Answer

**step1** Understanding the Problem

The problem asks us to determine the length of an arc on a circle. We are given two pieces of information: the radius of the circle, which is 75 miles, and the measure of the central angle that subtends the arc, which is $$\frac{\pi}{6}$$ radians.

**step2** Identifying the Mathematical Level of the Problem

This problem involves concepts such as arc length, central angles measured in radians, and the mathematical constant $$\pi$$. These topics, including the use of radians as a unit for angles and the specific formula for arc length based on radius and radians, are typically introduced and studied in higher levels of mathematics, specifically in middle school geometry or high school pre-calculus.

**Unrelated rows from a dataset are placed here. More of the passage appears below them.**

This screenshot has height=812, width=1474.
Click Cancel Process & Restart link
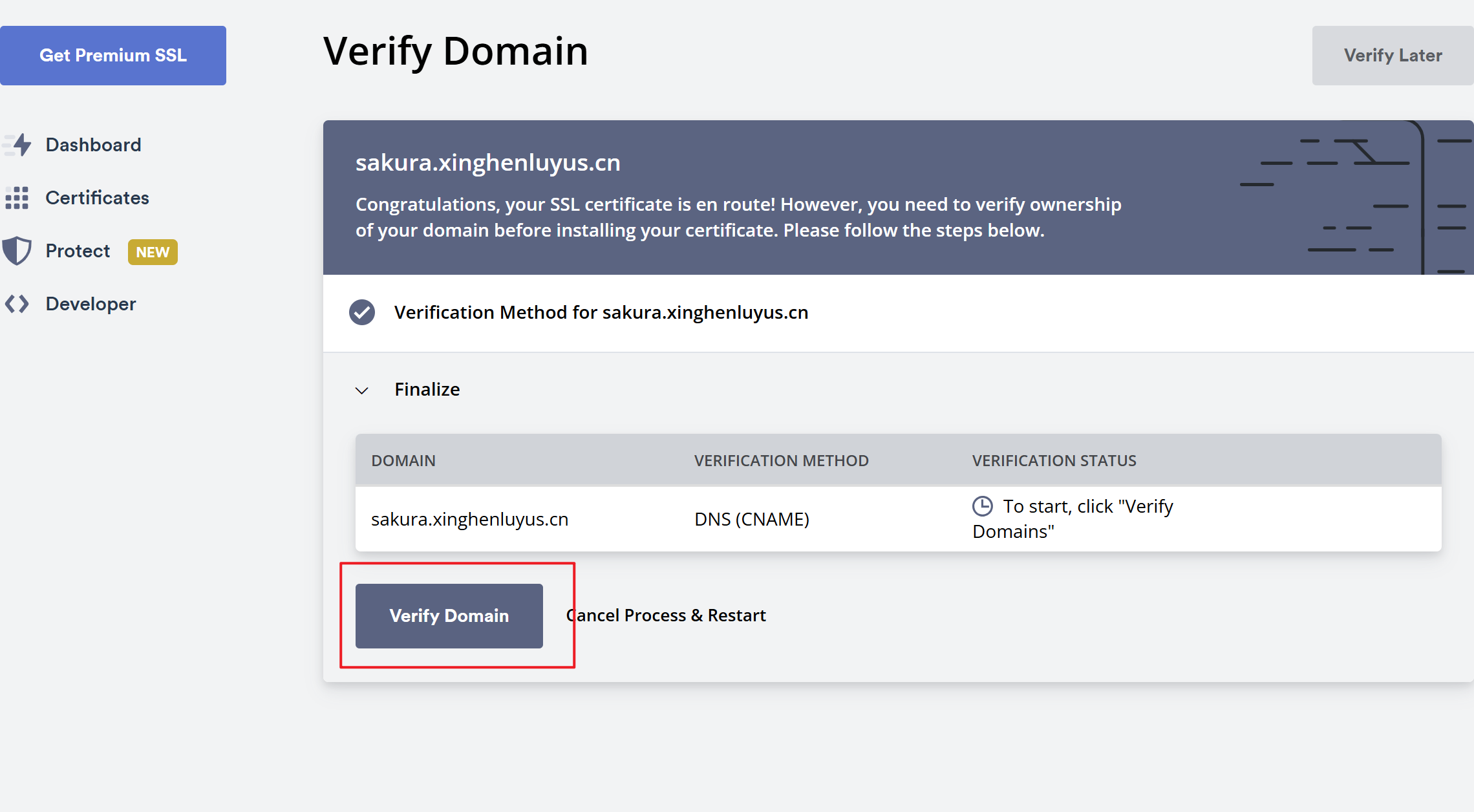click(x=666, y=615)
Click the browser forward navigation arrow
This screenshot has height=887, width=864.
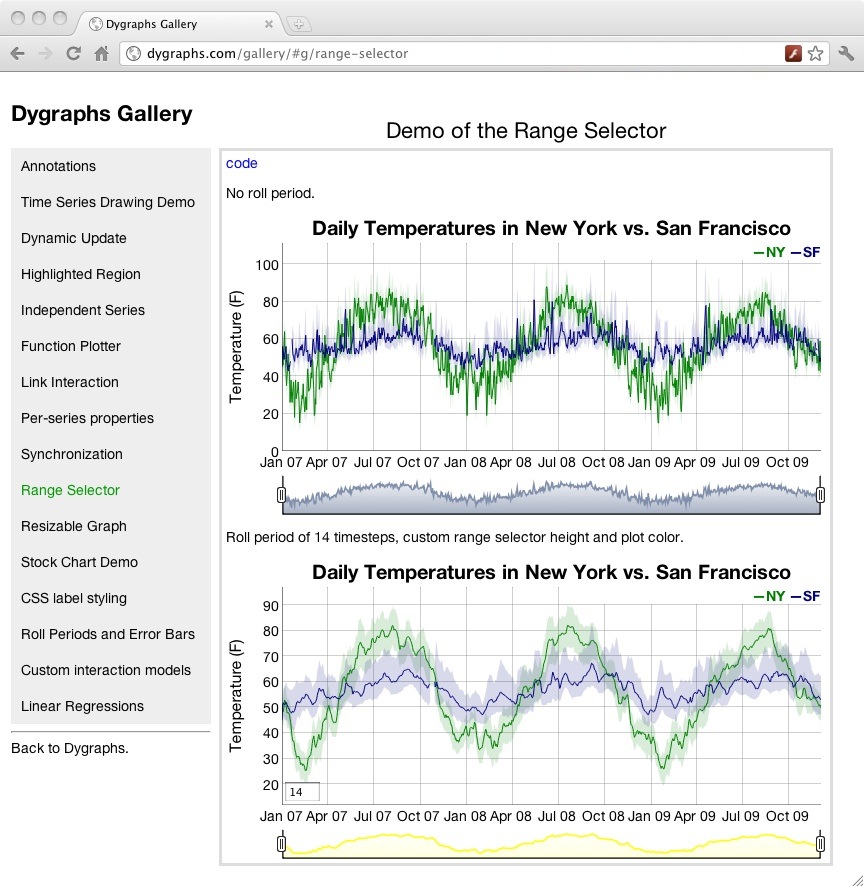tap(43, 54)
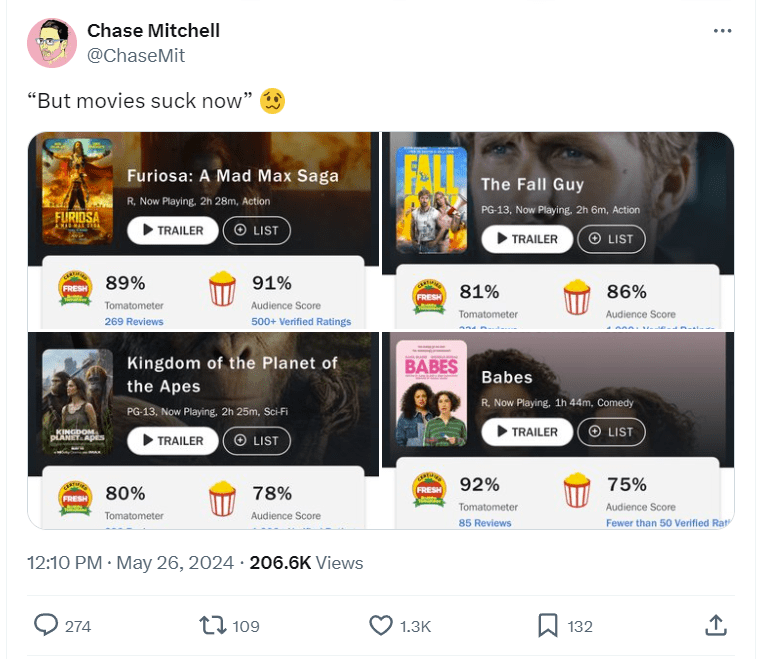Click the retweet arrows icon
761x659 pixels.
[212, 625]
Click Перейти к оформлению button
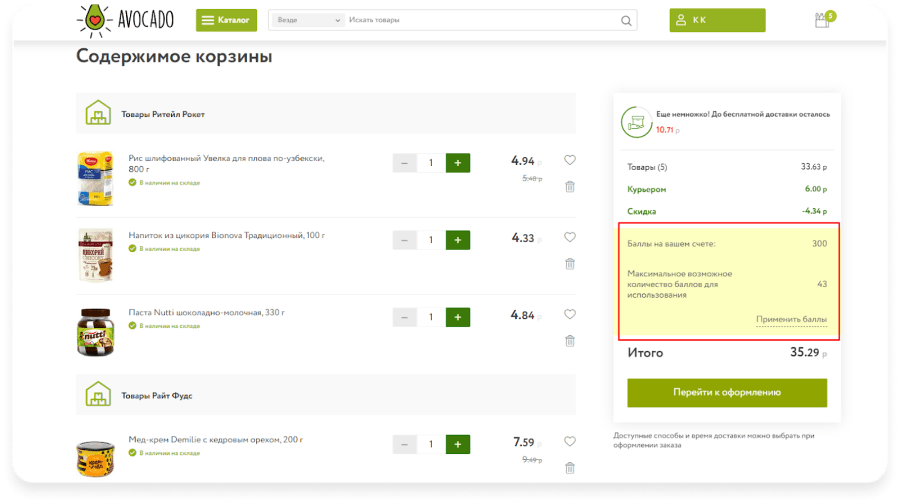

They are beyond the scope of elementary school mathematics, which generally covers Common Core standards from Grade K to Grade 5.

**step3** Recalling the Arc Length Formula

For a circle with a given radius, 'r', and a central angle, '$$\theta$$', that is measured in radians, the length of the arc ('S') subtended by that angle can be calculated using the formula:
$$S = r \times \theta$$

**step4** Substituting the Given Values

We are given the following values:
Radius (r) = 75 miles
Central angle ($$\theta$$) = $$\frac{\pi}{6}$$ radians
Now, we substitute these values into the arc length formula:
$$S = 75 \times \frac{\pi}{6}$$

**step5** Calculating the Arc Length

To find the arc length, we perform the multiplication:
$$S = \frac{75\pi}{6}$$
We can simplify this fraction by dividing both the numerator (75) and the denominator (6) by their greatest common divisor, which is 3:
$$S = \frac{75 \div 3 \times \pi}{6 \div 3}$$
$$S = \frac{25\pi}{2}$$
Therefore, the arc length is $$\frac{25\pi}{2}$$ miles.